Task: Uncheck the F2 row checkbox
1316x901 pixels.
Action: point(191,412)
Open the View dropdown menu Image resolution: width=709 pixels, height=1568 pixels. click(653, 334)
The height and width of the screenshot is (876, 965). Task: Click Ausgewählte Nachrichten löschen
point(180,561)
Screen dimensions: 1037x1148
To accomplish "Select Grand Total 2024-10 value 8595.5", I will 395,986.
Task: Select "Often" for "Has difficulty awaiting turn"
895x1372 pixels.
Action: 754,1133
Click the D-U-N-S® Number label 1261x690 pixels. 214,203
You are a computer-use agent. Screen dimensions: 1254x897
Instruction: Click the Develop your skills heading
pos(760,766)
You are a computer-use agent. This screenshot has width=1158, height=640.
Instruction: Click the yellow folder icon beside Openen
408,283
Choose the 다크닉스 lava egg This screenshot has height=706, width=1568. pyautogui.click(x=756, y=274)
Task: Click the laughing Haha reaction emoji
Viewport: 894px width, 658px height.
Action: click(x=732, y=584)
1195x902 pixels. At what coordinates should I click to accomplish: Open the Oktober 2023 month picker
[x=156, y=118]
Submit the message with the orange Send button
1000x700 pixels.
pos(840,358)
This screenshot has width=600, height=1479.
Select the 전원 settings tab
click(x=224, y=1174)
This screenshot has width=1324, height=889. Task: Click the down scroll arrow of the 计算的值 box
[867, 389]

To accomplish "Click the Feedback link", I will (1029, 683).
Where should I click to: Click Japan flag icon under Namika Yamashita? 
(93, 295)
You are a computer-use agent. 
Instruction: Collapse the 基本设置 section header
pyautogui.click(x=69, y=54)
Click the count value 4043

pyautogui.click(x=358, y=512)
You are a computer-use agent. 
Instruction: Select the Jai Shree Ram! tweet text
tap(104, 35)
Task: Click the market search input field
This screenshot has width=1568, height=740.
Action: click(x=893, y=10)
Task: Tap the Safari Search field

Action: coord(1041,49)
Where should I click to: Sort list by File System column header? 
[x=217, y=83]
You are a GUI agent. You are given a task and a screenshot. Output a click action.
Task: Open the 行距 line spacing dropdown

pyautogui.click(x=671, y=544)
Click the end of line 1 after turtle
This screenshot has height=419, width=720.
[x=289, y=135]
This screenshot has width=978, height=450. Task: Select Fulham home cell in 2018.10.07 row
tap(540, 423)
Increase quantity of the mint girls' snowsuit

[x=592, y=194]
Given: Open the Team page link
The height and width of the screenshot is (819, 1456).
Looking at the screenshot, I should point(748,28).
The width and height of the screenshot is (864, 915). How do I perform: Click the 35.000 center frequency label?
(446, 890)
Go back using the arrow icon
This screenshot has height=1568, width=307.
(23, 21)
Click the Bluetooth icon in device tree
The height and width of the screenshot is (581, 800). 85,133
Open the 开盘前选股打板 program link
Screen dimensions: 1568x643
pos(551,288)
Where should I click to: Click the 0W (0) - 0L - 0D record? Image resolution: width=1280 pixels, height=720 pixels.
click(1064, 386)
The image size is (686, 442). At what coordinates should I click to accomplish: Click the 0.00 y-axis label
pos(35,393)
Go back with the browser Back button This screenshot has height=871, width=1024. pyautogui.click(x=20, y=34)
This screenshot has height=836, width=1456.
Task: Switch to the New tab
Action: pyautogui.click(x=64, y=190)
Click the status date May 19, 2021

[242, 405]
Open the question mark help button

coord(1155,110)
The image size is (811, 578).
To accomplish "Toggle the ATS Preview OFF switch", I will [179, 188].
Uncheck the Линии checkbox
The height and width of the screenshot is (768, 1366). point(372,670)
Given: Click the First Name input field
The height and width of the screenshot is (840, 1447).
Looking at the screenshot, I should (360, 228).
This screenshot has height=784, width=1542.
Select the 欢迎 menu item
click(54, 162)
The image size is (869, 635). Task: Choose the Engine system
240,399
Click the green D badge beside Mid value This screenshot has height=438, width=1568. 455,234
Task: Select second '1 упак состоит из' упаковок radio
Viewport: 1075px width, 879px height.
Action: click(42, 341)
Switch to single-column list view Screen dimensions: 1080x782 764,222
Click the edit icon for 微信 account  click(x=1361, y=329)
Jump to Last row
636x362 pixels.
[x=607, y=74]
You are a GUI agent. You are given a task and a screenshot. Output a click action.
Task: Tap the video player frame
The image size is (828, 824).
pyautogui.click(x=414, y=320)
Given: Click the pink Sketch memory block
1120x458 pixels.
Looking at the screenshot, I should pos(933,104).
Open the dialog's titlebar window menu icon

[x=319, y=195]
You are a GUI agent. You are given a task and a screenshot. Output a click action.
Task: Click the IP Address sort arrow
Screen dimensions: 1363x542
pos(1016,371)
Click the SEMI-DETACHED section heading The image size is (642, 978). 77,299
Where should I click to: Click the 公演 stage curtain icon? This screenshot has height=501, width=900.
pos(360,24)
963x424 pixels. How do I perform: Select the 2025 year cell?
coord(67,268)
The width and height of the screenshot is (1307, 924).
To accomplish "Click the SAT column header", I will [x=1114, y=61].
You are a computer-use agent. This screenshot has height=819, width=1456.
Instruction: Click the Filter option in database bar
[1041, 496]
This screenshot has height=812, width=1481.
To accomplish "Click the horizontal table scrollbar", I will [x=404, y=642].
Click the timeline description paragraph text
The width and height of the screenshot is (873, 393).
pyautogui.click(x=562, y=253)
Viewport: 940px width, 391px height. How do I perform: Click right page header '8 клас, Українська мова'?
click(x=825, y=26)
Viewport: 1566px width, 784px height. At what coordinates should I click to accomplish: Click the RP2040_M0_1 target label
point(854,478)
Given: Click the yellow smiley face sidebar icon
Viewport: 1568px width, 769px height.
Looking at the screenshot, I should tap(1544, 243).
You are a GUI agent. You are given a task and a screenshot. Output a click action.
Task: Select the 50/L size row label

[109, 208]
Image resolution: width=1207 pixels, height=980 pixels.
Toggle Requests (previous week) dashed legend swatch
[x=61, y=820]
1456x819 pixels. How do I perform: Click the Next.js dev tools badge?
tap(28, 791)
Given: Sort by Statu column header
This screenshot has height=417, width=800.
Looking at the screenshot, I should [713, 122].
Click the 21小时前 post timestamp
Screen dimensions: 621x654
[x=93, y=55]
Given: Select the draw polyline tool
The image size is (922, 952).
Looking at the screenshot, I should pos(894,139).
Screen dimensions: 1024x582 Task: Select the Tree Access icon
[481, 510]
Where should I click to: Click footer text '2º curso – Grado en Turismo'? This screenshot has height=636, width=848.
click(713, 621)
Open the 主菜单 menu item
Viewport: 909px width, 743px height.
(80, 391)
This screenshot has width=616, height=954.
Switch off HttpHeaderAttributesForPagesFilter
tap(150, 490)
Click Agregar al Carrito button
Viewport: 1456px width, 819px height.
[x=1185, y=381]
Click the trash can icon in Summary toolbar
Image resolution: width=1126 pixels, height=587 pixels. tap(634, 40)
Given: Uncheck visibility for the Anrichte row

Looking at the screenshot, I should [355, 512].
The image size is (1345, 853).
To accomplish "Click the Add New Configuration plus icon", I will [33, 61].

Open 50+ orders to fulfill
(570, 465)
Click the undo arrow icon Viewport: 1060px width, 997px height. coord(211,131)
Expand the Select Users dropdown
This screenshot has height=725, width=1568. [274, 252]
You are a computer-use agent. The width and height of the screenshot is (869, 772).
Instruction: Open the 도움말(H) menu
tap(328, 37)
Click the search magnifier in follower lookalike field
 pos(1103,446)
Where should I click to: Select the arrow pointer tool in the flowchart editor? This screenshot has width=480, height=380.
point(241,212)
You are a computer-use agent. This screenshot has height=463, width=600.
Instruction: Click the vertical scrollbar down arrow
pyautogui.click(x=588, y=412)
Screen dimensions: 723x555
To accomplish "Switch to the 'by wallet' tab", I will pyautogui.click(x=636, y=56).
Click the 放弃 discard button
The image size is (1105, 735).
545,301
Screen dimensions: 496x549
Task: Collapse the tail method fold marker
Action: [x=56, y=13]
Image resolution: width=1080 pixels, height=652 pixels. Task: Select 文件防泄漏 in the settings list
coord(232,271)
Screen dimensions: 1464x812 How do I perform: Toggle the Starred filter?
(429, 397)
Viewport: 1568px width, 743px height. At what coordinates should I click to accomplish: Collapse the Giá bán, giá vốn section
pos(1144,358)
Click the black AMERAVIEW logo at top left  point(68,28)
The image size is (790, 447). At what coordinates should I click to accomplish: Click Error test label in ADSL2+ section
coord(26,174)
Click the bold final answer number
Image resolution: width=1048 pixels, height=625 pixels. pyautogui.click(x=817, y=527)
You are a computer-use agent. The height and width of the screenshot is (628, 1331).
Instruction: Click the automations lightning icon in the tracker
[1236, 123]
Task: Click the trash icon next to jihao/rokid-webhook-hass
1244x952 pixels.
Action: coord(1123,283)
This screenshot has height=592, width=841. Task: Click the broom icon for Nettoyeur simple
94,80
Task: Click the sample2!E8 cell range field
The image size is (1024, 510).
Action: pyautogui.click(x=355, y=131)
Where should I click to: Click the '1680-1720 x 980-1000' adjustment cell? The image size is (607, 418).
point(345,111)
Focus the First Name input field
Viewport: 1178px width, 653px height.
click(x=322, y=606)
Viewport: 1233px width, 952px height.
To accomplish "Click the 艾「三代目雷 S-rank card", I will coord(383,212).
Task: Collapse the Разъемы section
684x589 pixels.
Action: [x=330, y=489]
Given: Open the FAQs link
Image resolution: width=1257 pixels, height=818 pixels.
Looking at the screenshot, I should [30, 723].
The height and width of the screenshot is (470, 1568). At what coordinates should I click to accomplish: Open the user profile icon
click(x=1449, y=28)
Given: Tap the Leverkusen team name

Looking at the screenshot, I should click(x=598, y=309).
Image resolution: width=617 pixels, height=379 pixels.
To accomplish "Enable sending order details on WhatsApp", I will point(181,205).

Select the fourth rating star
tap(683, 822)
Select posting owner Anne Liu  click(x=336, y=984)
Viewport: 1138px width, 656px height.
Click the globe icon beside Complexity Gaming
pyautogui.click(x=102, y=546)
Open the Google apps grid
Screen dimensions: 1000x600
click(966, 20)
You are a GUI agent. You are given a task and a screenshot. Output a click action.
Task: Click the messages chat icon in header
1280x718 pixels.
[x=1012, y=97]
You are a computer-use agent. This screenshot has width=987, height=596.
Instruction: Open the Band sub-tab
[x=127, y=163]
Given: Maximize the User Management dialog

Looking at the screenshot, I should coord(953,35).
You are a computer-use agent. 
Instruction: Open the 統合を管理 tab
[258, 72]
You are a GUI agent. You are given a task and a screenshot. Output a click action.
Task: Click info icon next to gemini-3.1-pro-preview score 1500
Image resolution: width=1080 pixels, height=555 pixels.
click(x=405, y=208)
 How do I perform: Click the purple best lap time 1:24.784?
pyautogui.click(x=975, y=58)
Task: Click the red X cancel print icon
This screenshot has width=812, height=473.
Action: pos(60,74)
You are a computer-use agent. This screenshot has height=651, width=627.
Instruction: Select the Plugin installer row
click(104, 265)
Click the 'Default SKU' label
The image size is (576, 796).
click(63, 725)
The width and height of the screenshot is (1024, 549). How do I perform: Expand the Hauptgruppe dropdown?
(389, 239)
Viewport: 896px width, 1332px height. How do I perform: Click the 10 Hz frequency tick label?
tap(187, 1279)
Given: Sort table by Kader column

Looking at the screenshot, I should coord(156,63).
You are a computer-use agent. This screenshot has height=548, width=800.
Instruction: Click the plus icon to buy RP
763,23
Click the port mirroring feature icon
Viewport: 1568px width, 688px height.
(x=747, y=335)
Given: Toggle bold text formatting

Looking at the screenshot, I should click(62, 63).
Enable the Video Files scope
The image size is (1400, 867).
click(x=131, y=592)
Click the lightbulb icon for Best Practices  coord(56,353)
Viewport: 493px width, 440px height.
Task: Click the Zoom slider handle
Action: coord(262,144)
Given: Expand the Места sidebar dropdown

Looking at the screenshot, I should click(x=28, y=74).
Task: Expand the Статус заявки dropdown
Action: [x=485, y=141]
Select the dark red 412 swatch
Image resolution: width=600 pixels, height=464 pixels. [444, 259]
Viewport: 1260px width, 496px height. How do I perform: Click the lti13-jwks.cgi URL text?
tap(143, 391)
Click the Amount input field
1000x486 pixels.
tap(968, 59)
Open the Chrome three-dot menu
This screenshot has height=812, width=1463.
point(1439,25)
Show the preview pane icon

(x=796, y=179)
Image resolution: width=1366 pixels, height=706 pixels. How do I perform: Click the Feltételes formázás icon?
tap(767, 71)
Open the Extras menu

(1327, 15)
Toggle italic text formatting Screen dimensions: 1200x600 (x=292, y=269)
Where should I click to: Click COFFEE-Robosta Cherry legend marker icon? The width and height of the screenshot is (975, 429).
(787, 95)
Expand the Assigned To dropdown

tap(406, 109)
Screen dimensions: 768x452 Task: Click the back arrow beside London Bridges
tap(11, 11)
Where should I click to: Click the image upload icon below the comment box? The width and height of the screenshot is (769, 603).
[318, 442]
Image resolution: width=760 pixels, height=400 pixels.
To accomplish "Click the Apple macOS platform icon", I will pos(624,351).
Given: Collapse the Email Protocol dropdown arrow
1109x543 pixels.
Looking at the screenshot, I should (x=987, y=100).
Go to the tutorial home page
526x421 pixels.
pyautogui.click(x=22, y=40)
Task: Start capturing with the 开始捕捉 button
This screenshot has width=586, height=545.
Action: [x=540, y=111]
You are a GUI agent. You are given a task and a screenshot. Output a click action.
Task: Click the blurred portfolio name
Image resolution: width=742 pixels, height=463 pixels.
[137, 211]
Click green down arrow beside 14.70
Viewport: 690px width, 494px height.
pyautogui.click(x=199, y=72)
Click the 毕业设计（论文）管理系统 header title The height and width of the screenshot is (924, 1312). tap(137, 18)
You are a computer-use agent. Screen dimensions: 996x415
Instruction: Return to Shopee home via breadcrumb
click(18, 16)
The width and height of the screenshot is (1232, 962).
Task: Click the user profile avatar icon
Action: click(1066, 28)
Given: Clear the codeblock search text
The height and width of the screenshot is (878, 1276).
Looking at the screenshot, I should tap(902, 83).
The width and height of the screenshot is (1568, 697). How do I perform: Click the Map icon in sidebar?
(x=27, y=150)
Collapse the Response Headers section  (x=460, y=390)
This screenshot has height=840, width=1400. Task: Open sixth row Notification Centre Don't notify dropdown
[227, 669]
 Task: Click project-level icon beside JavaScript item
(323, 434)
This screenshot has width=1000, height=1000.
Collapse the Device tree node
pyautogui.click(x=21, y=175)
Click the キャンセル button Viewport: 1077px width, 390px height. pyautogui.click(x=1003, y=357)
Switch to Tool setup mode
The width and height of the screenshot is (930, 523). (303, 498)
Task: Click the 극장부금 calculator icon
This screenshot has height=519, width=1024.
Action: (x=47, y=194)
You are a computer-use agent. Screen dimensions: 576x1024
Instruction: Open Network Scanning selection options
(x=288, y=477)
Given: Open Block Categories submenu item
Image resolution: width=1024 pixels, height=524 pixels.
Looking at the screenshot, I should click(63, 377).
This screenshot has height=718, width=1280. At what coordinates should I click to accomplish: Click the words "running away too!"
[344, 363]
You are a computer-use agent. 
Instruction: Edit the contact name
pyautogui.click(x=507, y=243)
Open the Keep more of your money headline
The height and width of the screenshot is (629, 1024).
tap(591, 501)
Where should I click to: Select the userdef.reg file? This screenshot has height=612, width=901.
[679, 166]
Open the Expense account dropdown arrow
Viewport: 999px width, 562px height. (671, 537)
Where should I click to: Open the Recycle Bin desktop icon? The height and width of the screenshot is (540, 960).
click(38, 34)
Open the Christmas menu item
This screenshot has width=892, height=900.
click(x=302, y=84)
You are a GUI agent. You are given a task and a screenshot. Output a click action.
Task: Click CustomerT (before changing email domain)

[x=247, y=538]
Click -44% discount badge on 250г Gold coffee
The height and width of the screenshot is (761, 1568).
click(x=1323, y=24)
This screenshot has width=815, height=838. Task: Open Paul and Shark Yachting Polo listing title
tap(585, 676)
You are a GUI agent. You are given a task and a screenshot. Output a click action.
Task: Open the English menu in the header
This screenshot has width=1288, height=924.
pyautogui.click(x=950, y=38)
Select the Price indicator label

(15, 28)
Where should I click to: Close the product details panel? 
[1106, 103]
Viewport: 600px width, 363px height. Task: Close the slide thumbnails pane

#####

TASK GOAL: Go through the records. Copy each line where "Enable" appears.

RESULT OF THE EXERCISE:
To accomplish "Enable sending order details on WhatsApp", I will point(181,205).
Enable the Video Files scope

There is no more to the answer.